C’est vendredi, jour des sorties de la semaine… et quelle semaine ! Au programme : un Tame Impala sous champis, les synthés modulaires de Soulwax, le rock baroque féministe de The Last Dinner Party, la techno mélodique de Kölsch, la house planante de Romain Garcia, l’ambiant intimiste de Vel, l’indie pop de Bulgarian Cartrader et le punk électronique de Droges.

The Last Dinner Party – From The Pyre

Un peu plus d’un an après leur premier album, Prelude to ecstasy, les cinq Londoniennes de The Last Dinner Party reviennent avec From the Pyre, un second disque plus sombre et ample que le précédent. 

Hormis sur la ballade poétique au piano « Sail Away », le groupe ne cède jamais au minimalisme. Riffs de guitare tranchants dans « Second Best », pont en français et accents psychédéliques dans « Rifle ». Elles signent un disque dense, luxuriant, où chaque morceau semble taillé pour la scène. 
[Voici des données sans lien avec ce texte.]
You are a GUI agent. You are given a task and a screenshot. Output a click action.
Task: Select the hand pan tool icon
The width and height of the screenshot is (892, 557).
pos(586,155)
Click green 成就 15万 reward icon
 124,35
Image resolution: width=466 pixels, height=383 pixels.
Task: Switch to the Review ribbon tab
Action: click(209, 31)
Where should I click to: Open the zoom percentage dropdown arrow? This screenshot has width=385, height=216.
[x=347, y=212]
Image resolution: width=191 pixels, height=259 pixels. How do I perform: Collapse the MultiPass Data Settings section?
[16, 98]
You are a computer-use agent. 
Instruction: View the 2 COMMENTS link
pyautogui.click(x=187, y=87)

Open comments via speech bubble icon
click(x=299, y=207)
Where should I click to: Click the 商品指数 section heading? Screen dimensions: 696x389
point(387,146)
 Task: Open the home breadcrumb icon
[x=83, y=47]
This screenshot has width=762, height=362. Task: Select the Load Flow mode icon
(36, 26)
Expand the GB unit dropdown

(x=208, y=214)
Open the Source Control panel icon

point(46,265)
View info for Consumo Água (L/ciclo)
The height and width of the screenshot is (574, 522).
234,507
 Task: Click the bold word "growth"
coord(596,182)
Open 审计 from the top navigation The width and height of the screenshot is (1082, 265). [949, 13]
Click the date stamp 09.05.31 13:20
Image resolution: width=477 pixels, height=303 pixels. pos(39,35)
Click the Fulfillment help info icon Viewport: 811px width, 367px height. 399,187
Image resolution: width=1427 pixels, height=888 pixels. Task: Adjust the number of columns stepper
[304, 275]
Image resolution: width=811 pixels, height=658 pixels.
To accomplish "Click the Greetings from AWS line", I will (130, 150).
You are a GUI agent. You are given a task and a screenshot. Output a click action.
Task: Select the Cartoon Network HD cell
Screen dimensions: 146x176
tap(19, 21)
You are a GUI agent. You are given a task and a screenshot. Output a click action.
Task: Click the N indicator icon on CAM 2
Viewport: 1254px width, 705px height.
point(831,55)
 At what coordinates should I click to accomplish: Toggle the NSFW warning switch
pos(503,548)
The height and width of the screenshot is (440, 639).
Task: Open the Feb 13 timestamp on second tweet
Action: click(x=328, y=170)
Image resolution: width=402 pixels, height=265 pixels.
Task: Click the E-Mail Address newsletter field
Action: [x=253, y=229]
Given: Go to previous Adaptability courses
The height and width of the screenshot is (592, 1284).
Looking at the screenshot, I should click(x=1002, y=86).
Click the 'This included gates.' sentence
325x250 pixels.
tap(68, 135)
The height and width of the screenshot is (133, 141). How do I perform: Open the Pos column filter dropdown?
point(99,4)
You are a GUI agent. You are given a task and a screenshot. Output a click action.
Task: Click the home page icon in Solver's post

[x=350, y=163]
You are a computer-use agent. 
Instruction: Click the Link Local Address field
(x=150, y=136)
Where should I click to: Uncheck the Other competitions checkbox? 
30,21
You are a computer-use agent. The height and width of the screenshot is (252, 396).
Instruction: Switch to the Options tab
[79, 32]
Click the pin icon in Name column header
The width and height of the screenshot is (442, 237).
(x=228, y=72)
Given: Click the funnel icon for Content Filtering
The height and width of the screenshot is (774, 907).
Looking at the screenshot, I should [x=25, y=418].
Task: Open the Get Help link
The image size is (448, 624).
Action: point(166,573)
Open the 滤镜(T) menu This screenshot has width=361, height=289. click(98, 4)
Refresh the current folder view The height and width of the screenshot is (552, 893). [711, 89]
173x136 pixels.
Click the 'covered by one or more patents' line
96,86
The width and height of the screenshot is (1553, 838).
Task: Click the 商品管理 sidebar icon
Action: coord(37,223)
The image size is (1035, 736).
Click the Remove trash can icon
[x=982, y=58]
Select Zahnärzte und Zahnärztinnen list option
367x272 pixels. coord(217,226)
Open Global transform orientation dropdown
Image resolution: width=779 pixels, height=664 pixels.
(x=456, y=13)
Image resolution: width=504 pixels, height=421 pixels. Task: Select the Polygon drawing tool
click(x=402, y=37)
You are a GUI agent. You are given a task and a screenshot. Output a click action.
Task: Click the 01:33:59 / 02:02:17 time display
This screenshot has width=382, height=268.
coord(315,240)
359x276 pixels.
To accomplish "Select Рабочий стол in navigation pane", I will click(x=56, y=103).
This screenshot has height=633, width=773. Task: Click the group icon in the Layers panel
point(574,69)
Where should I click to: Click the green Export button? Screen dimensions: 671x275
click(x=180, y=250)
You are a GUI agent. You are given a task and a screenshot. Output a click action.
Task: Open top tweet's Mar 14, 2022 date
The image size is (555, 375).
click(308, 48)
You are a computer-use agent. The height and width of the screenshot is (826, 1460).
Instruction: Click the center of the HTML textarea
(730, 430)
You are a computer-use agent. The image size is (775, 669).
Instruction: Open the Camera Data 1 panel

On retient particulièrement « The Scythe », écrit par la chanteuse Agibail Morris à la suite d’un chagrin d’amour adolescent, avant d’être retravaillé des années plus tard, après une conversation avec sa sœur, en une méditation sur la mort. Plus dépouillé, mais tout aussi chargé d’émotion, « I Hold Your Anger » explore quant à lui la maternité. Difficile de ne pas relancer From The Pyre une fois le dernier morceau terminé.

Par Gil Martel

Soulwax – All systems are lying

All systems are lying porte bien son nom. Produit uniquement avec des synthés modulaires et des batteries, le nouvel album des frères Dewaele donne pourtant l’impression d’avoir été conçu avec plusieurs instruments, on croit ainsi entendre une guitare sur les morceaux “Idiots in Love” et “Hot Like Sahara” ou encore un piano sur “Distant Symphony”.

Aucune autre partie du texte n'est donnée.